Michael Howard has made enough flutes to stock more than 2,250 orchestras, maybe more.
And he’s just getting started.
The Bainbridge-based bamboo flute artisan, the craftsman behind Kolbe Bamboo Flutes, has handmade more than 9,000 of the nature-inspired instruments for musicians and collectors in nearly every country around the globe. Each one comes from choice pieces of bamboo he personally selects — much of which he grows himself.
From a modest cottage workshop near his home, Howard makes three basic types of flutes in both light and dark wood — C, Bb and B alto flutes, F and G major soprano flutes and B, Eb and E major flutes. A simpler flute can go from rough wood to practically finished in one day, he said, and the more complicated designs take a week or two to complete.
“What I make is precision-tuned three octave flutes that can be used by the solo player [or] that can be used in front of an orchestra,” Howard said. “The structure of the bamboo is incredibly important.
“It has a very distinctive sound,” he explained. “It’s somewhat mystical. There’s something about bamboo, because I’ve been doing it for so long, that resonates with me in a certain way and I really do think that it’s the material. Even between species of bamboo, you get completely different sounds. But a good bamboo flute in the hands of an insanely skilled player can [sound like] a silver flute.”
Though a lifelong musician, Howard said his younger self could not have guessed that his life’s prime passion would turn out to be bamboo flutes.
“Flutes were like, ‘No way,’” he laughed. “Flutes were either for sissies or the crazy ’70s flute players with all the hair. It just didn’t fit anywhere for me.
“I was in punk bands,” he added. “I was into rock music and skateboarding and punk and goth.”
Born in Seattle, and a lifetime resident of the Pacific Northwest, Howard would, years later, combine his love of music and nature — he also works as a landscaper and landscape designer — into this ultimate creative endeavor. He spent nearly a decade learning all that he could about the history and styles of bamboo flutes and improving his own playing ability before founding his business in 2004.
“It’s the perfect amalgamation of everything in a lot of ways,” Howard said. “As a kid, I loved to lie in the dry grass — it was one of my favorite things on a warm day — and listen to the sound of wind coming through the grass, and that’s very much the same feeling I get from bamboo.
“When I really introspect on the philosophy behind this and I look at it, it’s so many pieces of my life that have converged into this art form.”
Raw material, of course, is important, and Howard prefers Phyllostachys Vivax, a beautiful timber bamboo with nice straight stalks.
“Because I’ve worked with this material for so long — it may sound like crazy town — but I can walk out into a bamboo grove, look at a piece of bamboo and I can hear it in my head,” Howard said. “Just by its structure and by feeling it, I know what its tone will be.”
Howard said that the resurgence of interest in pared-down world and tribal-inspired musical styles as of late is perhaps a cultural reaction to today’s world of quickly advancing technology, virtual and digitally-generated instruments and heavily synthesized pop tunes.

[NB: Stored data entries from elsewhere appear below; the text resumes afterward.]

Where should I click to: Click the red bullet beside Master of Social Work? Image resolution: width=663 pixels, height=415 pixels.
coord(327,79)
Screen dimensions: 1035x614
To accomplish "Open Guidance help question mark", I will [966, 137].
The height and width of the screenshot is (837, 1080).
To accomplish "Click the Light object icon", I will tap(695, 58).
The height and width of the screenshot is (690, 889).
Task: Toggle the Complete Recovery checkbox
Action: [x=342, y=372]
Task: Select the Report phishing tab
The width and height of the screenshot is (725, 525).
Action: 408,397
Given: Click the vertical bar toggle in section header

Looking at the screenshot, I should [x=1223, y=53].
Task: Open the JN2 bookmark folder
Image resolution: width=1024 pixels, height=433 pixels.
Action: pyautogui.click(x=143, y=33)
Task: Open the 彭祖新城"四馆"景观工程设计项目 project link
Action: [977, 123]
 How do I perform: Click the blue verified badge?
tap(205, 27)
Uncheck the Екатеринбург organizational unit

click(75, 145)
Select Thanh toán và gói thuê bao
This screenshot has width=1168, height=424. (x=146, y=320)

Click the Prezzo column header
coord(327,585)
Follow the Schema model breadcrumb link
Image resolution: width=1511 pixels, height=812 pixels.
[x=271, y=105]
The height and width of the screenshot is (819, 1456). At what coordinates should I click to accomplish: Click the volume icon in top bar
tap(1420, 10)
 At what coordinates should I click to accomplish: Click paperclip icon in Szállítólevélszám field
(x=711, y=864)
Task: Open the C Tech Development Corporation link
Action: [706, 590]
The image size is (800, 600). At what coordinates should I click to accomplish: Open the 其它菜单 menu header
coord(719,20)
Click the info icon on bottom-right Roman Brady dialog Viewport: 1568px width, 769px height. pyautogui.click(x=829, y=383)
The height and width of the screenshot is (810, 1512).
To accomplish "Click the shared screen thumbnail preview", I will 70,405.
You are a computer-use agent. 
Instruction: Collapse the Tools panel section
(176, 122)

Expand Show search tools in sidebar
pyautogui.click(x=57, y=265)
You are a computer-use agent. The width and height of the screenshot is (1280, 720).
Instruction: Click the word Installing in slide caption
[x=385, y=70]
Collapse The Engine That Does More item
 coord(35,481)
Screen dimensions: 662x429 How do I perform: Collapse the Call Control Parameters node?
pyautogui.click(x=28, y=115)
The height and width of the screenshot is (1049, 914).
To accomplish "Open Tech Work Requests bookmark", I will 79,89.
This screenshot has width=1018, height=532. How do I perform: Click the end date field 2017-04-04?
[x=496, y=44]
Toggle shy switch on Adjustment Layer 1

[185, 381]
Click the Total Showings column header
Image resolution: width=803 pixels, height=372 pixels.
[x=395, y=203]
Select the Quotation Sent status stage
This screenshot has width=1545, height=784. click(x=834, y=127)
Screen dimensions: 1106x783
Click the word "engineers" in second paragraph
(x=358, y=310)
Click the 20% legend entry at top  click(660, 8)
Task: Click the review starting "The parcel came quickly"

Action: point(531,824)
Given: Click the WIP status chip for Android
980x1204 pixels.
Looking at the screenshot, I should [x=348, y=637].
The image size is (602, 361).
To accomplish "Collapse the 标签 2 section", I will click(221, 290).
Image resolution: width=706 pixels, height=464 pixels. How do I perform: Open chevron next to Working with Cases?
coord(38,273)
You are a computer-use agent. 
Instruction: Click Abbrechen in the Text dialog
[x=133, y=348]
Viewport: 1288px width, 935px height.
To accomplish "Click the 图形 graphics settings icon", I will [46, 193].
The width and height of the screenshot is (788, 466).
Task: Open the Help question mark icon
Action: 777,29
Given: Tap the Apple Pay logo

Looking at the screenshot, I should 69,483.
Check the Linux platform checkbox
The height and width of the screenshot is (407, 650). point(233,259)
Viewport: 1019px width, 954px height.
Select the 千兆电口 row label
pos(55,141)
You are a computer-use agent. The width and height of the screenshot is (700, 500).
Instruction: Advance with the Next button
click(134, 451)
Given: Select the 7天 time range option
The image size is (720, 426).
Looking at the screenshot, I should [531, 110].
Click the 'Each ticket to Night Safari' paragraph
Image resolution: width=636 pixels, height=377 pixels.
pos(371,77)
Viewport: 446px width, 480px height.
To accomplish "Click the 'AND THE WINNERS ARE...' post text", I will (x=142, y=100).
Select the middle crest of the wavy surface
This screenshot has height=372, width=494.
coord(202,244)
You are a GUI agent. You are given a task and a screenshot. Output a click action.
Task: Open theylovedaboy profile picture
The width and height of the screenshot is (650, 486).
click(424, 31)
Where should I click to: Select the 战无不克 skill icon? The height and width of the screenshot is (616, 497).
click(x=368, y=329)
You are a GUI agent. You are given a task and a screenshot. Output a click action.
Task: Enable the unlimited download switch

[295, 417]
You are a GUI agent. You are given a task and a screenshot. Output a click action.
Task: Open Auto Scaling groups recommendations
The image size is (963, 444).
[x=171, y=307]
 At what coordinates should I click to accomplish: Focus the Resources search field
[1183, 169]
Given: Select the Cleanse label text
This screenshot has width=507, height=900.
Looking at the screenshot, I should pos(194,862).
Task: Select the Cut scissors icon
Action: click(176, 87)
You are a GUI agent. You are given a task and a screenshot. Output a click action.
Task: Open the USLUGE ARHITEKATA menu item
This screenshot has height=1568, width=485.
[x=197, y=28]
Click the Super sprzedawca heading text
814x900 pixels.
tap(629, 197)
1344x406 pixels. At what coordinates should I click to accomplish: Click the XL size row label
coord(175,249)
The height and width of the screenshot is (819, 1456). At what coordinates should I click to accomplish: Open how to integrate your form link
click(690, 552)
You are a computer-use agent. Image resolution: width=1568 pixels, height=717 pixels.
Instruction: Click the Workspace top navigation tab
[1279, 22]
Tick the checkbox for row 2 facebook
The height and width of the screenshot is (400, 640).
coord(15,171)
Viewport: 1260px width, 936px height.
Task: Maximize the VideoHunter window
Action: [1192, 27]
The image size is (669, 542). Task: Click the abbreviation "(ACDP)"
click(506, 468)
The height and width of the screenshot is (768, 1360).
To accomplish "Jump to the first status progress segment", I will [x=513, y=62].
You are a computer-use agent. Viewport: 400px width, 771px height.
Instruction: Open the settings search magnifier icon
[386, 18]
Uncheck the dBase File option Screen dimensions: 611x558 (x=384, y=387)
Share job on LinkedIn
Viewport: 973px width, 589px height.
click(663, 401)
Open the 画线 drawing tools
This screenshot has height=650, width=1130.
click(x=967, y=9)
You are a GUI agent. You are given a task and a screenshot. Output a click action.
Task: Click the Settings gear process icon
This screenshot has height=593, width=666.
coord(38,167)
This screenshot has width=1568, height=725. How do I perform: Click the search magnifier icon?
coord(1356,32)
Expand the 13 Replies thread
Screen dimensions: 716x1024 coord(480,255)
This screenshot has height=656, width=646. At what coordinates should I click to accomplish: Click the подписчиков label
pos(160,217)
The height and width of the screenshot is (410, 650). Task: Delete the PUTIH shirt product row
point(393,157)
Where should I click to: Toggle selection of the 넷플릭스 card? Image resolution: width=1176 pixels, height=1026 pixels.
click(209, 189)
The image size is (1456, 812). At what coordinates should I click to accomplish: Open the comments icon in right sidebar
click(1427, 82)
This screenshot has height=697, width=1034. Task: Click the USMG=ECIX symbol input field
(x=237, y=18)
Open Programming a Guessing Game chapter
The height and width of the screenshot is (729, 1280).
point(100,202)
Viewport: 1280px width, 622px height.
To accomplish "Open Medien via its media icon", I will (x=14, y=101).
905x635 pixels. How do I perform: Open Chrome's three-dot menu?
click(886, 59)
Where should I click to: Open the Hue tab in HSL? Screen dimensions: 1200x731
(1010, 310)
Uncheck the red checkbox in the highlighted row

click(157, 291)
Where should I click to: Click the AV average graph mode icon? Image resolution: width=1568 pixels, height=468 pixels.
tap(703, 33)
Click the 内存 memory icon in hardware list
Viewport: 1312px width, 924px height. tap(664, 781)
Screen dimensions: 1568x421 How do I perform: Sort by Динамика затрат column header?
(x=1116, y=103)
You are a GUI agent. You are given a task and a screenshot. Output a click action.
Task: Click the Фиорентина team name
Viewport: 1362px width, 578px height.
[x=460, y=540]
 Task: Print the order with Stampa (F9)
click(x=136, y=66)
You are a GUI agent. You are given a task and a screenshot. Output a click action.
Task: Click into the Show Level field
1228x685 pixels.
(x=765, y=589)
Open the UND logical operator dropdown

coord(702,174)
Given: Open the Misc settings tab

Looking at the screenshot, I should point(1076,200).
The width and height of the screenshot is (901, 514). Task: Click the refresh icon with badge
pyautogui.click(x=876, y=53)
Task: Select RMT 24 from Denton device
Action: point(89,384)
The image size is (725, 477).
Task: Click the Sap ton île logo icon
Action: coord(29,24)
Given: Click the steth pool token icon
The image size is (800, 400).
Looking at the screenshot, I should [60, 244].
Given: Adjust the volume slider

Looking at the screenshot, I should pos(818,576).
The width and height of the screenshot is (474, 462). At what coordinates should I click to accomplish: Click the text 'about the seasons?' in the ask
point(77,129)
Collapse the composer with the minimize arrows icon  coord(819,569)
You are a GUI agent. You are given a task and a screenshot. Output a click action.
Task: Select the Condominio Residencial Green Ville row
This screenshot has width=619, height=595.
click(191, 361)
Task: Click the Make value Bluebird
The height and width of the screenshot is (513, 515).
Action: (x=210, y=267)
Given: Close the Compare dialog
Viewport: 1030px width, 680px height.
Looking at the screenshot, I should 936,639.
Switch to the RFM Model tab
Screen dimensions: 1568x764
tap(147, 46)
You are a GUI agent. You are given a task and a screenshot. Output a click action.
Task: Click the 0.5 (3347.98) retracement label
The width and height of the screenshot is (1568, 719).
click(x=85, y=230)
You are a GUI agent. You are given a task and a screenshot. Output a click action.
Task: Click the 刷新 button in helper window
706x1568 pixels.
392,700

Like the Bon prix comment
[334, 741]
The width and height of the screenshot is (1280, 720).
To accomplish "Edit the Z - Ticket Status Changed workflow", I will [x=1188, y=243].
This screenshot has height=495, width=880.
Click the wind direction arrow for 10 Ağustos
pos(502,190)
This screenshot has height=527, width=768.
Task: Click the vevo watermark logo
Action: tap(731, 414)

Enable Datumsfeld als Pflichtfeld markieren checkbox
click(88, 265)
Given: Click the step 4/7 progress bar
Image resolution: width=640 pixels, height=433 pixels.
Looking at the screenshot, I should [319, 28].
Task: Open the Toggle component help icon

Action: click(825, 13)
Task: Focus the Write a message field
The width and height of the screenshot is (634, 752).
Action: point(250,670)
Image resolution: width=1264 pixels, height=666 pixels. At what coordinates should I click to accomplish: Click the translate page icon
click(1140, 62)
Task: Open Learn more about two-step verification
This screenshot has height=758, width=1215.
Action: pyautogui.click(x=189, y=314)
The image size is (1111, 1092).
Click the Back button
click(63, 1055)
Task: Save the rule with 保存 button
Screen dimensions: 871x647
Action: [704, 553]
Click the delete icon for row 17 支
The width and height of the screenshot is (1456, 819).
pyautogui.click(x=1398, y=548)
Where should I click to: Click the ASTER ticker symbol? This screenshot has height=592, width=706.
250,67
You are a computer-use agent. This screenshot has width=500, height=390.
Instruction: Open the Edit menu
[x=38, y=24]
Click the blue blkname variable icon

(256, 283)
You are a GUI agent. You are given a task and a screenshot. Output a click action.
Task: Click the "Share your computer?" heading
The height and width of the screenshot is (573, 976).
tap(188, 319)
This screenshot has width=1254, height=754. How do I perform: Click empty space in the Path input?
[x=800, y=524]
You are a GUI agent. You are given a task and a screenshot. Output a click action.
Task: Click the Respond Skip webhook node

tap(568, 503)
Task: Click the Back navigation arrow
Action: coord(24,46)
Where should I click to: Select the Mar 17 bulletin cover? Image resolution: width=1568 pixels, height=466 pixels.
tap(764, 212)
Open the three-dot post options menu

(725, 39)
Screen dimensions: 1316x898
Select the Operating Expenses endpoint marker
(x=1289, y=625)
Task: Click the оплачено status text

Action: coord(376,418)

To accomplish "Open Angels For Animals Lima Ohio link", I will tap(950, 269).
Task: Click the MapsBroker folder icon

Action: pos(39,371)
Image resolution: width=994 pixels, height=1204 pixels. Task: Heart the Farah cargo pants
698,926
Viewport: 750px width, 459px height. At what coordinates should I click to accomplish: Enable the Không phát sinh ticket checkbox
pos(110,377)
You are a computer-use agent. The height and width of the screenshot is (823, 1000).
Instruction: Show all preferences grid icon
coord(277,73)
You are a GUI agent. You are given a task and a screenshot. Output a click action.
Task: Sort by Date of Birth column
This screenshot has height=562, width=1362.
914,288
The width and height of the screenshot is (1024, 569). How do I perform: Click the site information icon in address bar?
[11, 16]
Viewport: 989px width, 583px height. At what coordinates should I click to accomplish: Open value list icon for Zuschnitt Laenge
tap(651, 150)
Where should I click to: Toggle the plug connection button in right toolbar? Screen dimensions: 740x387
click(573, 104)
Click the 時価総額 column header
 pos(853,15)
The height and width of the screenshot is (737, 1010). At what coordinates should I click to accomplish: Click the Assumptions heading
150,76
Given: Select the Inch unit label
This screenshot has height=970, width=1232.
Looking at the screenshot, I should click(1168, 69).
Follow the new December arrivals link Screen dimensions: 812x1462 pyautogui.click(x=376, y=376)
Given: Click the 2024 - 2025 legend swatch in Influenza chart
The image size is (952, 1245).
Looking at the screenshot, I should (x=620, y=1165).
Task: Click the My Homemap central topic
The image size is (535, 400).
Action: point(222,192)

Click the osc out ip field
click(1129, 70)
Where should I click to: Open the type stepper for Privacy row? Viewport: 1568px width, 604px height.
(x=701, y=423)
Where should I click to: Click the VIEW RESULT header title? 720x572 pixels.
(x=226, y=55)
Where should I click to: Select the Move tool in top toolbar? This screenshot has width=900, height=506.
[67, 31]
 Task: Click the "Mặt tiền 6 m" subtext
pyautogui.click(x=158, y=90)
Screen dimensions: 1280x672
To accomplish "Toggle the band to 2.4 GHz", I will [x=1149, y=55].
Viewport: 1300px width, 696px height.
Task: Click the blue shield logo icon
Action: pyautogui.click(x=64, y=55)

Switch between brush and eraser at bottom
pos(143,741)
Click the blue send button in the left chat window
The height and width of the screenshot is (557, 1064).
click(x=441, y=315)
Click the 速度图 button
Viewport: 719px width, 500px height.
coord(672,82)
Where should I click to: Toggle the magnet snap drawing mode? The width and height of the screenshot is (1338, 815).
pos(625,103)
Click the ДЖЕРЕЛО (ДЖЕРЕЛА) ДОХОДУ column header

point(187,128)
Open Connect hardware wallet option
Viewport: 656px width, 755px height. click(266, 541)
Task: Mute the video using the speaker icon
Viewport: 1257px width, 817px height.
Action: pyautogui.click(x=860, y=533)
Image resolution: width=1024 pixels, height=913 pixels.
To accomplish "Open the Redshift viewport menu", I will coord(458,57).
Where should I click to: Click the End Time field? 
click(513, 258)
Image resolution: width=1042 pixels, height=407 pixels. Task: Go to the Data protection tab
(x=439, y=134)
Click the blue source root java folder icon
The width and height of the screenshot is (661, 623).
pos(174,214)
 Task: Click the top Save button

“I do think there is an eternal need, whether we know it or not, in us to balance our lives out,” he said. “This type of music, this type of tone, it brings out something deep in us and it awakens feelings and emotions and empathies.
“I think there is definitely a need there as we kind of move into new uncharted realms as far as technology and virtual worlds.”
As he works — preferably early in the morning, he said, when the day is still quiet and the light is changing — Howard said he especially likes to reflect on the myriad of performances and the countless audiences his work will see, a fantasy made all the more real by the photos, videos and recordings he has been sent from around the world by his musician clients.
“It’s so fun to hear what other people do with these flutes and that is, for me, the most intoxicating element of what I do,” he said. “It is really exhilarating to get it out there and see what people can do with it.
“The long tones that I’m into — I really prefer meditative long tones — affect people in a very deep way,” Howard added. “It resonates with their soul and seems to unlock emotions and that’s the element that I’m really drawn to, not just as another form of music. Primal tone speaks to something very old in our evolution and gets inside you and that’s what attracted me initially to the sounds of the bamboo flutes; it was very primal and got inside me and left such a deep impression on my psyche.”